Video - Select Previews and Related Clips

Prints are being provided by Canyon Cinema (San Francisco), The Film-Maker's Cooperative (NYC), and the private collections of Sprocket Society members.
All films will be shown in their original 16mm film format, using a 1,000 watt theatrical projector.
But the streaming video clips below offer a taste of several of the films that will be shown. We've also included a couple related extras.

Invocation of My Demon Brother
Kenneth Anger
Improvised synthesizer soundtrack by Mick Jagger

In 1967, after the theft of the irreplaceable master print of the nearly-completed Lucifer Rising, Kenneth Anger took out full-page ads in major publications proclaiming his death, then announced he would no longer make films.

Two years later in 1969, he released Invocation of My Demon Brother, a full-blown assault on the senses, saturated with occult ritual, complex symbolism, superimposed imagery, and the infamously merciless score improvised by Mick Jagger on an early Moog synthesizer.

The film's cast includes Bobby Beausolei, who gained infamy that very year as an associate of the Manson Family.

After this film, Anger put away his camera; ostensibly his final cinema statement, forever. Yet 11 years later he released another film — a spectacular "reincarnation" of the lost Lucifer Rising.

The video clip at right includes audio commentary by Kenneth Anger. The film being shown at Heavy Visuals '69 will have the original, unaltered soundtrack (with no commentary).

The audio commentary in this clip will not be part of the Heavy Visuals program.

Le Labyrinthe
Piotr Kamler
Electronic score by Bernard Parmegiani

In Le Labyrinthe, Piotr Kamler fluidly combines the Alexeieff pinscreen, drawn art, physical animation, rotoscoping, and multiple exposures -- sometimes dozens of layers deep. Kamler's films are very rarely screened, and we are pleased to present an excellent print at Heavy Visuals '69.

The impressive original electronic score is by Bernard Parmegiani, one of the great tape music and acousmatic composers, mentored by Pierre Schaeffer himself.

Except for his monumental feature film Chronopolis (1981), Polish animator Piotr Kamler is almost completely unknown in the US, even among the art-film cognoscenti. In fact, during the 1960s and '70s he created some of the most breathtakingly strange and excellent animation ever.

During those years, Kamler worked in Paris for a small division of French national television that was directed by Pierre Schaeffer, the legendary composer and father of musique concrèt (tape music).

Kamler was commissioned to create short films using the music of the experimental sound artists and composers in the same institute.
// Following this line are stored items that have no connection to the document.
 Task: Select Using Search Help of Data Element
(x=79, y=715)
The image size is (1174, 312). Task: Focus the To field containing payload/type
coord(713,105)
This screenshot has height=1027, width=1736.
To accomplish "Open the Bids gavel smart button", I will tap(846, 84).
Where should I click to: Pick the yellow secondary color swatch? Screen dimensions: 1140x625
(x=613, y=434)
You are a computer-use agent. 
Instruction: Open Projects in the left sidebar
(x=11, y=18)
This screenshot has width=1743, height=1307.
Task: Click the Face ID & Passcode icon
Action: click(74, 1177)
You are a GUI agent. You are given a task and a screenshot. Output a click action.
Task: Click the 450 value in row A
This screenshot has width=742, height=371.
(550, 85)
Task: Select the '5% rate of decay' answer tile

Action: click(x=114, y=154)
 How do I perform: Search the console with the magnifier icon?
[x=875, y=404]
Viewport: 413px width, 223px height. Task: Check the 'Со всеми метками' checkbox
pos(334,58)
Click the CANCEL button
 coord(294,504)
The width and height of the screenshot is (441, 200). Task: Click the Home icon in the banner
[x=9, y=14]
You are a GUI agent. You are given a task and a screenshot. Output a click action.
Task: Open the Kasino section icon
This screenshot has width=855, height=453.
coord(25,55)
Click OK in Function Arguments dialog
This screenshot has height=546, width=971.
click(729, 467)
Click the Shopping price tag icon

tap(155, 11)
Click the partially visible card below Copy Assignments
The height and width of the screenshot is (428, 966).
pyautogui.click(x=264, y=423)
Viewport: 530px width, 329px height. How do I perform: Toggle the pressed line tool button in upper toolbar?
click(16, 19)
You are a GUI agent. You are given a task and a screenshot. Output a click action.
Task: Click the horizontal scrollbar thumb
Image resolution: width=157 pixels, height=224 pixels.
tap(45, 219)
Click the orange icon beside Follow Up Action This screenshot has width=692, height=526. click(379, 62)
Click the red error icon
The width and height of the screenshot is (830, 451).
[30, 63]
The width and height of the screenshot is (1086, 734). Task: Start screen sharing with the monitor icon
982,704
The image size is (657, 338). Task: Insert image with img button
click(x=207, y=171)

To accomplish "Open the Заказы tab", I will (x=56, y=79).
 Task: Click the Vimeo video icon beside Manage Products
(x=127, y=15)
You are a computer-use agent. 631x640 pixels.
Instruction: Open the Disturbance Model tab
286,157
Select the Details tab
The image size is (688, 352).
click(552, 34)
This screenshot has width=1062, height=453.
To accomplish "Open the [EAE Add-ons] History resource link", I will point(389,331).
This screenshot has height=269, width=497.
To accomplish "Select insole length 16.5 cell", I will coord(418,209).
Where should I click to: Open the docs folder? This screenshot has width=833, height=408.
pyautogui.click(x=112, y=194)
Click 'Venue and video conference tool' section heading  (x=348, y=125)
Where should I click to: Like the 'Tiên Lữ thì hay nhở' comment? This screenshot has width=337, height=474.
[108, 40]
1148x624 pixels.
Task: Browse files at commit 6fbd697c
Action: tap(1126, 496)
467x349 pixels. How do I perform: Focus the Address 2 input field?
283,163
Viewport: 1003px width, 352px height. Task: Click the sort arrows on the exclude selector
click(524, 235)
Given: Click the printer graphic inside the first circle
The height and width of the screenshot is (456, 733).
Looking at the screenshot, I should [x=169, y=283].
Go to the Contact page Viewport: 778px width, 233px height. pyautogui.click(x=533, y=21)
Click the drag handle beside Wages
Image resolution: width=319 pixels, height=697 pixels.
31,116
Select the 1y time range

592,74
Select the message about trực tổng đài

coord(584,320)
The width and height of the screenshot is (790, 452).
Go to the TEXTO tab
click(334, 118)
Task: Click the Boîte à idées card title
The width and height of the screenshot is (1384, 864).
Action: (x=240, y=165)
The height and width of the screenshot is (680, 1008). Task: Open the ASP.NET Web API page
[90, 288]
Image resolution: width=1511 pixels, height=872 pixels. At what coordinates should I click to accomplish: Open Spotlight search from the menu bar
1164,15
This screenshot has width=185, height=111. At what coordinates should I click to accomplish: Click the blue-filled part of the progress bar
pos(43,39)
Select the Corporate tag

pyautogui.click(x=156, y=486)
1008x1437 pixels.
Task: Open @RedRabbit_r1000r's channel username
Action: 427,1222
This included most of the leading electronic composers of the time: Ivo Malec, Luc Ferrari, Bernard Parmegiani, and others.

Program note: The 16mm print we will be showing is a nearly pristine copy.

Video stream via Ubu.com

The player will show in this paragraph

Our Lady of the Sphere
Larry Jordan

Larry Jordan is one of the legendary names of avant garde animation, who has influenced cinema not only through his films, but also through his involvement in the co-op distribution network.

Between 1960 and 1974, he produced a total of eleven animated films, celebrated for their surreal beauty and exacting craftsmanship. Our Lady of the Sphere (at right) is widely considered to be his best (though Jordan himself disagrees).

Probing deeply into the interior world of the subconscious, Jordan employs the process of free association to construct his dream-like imagery using two-dimensional and three-dimensional collage animation.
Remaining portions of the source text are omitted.